目的　探讨鲁宾斯坦-泰比综合征（RSTS）的临床表现及遗传学特征。方法　回顾分析1例经基因检测确诊 为RSTS患儿的临床资料。结果　男性患儿， 5月余，具有眉毛粗密、高眉弓、眼裂向外下斜、内眦赘皮、眼睑下垂等特殊面容。 全外显子基因测序显示CREBBP基因存在一个错义突变c.3609G＞C(p.K1203N)；Sanger测序未发现其父母携带上述突变， 可能为新生突变。结论　发现了CREBBP基因c.3609G＞C(p.K1203N)突变位点，丰富了RSTS的基因突变谱。

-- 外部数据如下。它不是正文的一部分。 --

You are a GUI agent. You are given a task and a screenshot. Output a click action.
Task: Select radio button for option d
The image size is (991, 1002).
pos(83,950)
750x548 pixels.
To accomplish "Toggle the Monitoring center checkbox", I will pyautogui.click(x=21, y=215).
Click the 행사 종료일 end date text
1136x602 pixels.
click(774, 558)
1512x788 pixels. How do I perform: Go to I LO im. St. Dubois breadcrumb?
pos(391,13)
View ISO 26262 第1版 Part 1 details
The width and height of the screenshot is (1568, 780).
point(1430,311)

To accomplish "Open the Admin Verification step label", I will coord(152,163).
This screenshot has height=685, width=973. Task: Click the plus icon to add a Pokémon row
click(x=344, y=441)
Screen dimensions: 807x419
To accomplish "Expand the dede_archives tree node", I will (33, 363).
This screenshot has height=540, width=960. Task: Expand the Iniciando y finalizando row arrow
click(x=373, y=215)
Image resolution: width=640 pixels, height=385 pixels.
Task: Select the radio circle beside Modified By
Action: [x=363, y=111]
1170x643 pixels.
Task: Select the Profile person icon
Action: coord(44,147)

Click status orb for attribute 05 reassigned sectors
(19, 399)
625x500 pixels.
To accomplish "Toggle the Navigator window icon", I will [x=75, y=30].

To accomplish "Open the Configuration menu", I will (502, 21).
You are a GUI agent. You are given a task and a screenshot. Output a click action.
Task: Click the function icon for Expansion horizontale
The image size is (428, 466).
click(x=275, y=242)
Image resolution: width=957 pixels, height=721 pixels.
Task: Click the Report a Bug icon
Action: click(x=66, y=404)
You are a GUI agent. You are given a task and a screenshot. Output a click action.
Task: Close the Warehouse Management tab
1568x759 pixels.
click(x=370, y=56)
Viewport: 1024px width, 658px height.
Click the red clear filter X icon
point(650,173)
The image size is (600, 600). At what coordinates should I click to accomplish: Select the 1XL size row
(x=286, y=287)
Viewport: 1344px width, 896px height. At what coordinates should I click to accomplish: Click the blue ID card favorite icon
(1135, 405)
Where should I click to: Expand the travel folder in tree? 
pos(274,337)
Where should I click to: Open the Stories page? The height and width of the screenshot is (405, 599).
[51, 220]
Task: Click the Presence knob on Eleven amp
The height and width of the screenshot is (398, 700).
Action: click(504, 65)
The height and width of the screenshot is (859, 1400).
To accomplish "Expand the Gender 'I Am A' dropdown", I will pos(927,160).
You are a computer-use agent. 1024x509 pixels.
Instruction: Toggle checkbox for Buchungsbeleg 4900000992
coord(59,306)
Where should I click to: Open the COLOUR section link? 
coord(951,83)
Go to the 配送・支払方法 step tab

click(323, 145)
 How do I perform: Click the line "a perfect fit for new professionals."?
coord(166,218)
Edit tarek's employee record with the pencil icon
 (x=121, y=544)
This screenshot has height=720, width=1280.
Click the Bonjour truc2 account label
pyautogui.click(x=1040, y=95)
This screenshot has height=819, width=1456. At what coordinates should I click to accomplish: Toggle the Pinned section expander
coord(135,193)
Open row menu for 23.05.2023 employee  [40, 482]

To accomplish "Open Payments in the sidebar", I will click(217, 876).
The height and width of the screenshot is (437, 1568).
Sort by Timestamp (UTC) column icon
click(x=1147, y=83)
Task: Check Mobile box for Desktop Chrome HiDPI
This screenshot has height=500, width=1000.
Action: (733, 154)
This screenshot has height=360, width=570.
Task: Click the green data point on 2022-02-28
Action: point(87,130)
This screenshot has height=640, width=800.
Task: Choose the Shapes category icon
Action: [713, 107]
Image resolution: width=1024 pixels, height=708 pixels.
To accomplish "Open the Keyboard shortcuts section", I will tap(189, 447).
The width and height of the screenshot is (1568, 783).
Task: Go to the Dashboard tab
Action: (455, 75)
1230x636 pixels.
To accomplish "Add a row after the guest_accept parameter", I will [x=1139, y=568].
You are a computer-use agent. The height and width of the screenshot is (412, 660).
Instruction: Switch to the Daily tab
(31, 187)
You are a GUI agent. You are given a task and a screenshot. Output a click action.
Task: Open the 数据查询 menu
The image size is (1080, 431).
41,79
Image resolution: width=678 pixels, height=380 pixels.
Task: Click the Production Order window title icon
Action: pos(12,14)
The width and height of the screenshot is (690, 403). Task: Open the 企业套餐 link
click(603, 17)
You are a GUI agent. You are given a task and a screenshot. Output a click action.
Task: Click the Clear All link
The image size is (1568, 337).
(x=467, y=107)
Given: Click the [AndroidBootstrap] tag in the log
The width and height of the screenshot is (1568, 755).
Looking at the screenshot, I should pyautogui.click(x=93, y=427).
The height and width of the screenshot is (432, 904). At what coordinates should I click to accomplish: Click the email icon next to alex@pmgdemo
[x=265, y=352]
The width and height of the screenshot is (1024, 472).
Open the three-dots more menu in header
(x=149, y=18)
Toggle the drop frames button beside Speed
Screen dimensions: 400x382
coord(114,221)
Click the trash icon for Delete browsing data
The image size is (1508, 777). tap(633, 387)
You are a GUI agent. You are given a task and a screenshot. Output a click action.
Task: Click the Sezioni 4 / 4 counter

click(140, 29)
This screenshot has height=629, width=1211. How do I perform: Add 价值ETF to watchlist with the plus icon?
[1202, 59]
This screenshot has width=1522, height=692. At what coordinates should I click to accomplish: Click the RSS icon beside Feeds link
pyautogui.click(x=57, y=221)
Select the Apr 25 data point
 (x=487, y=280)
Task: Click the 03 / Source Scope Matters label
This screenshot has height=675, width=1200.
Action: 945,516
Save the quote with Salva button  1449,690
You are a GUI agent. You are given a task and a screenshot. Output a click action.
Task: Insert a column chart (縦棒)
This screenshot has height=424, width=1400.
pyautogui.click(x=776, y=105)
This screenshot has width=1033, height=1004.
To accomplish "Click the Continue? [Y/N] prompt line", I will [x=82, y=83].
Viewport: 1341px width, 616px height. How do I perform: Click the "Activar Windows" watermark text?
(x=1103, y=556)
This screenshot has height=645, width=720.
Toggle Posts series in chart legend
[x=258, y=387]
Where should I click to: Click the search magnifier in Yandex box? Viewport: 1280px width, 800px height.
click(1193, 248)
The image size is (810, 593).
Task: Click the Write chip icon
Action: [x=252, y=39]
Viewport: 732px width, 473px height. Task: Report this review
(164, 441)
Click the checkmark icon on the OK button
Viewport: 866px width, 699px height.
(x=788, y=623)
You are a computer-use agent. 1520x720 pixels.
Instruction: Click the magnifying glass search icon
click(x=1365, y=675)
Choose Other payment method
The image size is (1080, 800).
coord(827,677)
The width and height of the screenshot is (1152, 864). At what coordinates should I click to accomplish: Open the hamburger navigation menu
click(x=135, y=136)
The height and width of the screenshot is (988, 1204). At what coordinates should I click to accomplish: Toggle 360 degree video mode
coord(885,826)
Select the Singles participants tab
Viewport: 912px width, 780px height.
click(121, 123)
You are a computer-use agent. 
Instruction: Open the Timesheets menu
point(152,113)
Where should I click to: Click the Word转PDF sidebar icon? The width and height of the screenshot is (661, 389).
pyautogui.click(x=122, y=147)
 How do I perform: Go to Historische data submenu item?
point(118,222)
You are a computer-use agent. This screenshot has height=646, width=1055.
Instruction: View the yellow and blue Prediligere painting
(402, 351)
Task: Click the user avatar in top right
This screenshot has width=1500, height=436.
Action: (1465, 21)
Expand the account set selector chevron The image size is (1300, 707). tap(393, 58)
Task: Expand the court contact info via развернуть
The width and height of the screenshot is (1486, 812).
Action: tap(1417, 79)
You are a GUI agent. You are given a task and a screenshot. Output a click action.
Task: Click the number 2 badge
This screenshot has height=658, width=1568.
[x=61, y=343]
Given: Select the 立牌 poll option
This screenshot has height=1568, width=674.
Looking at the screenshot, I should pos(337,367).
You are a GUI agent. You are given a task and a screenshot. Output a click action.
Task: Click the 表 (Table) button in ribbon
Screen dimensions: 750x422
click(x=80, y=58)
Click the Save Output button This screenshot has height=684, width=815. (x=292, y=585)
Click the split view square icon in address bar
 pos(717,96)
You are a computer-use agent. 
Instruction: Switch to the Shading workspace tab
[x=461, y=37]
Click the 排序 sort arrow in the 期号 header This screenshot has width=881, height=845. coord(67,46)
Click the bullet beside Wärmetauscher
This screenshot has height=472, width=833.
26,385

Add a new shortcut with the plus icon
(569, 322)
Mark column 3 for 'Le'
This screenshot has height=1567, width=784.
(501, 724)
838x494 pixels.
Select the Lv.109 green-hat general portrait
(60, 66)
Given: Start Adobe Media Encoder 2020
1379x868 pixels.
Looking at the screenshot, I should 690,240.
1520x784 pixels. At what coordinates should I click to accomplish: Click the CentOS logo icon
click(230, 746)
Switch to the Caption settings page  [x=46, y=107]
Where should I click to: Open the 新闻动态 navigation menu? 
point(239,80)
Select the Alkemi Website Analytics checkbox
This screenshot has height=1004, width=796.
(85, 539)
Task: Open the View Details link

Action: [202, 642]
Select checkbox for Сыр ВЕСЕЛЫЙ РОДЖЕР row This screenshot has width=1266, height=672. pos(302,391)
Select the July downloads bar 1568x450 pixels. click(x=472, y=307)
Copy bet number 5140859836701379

　Objective　To explore the clinical and genetic characteristics of Rubinstein-Taybi syndrome (RSTS). Method The clinical data of a RSTS child diagnosed by gene test was retrospectively analyzed. Results　A male infant, more than 5 months old, had special face such as thick eyebrows, protruded supercilliary arch, down slanting palpebral fissures, epicanthus and ptosis. The whole exome sequencing revealed that there was a missense mutation of c.3609G > C (p.K1203N) in CREBBP gene. Sanger sequencing did not find that his parents carried the above mutations. It may be a new mutation. Conclusion　The mutation site of c.3609G > C (p.K1203N) in CREBBP gene was found and it enriched the gene mutation spectrum of RSTS.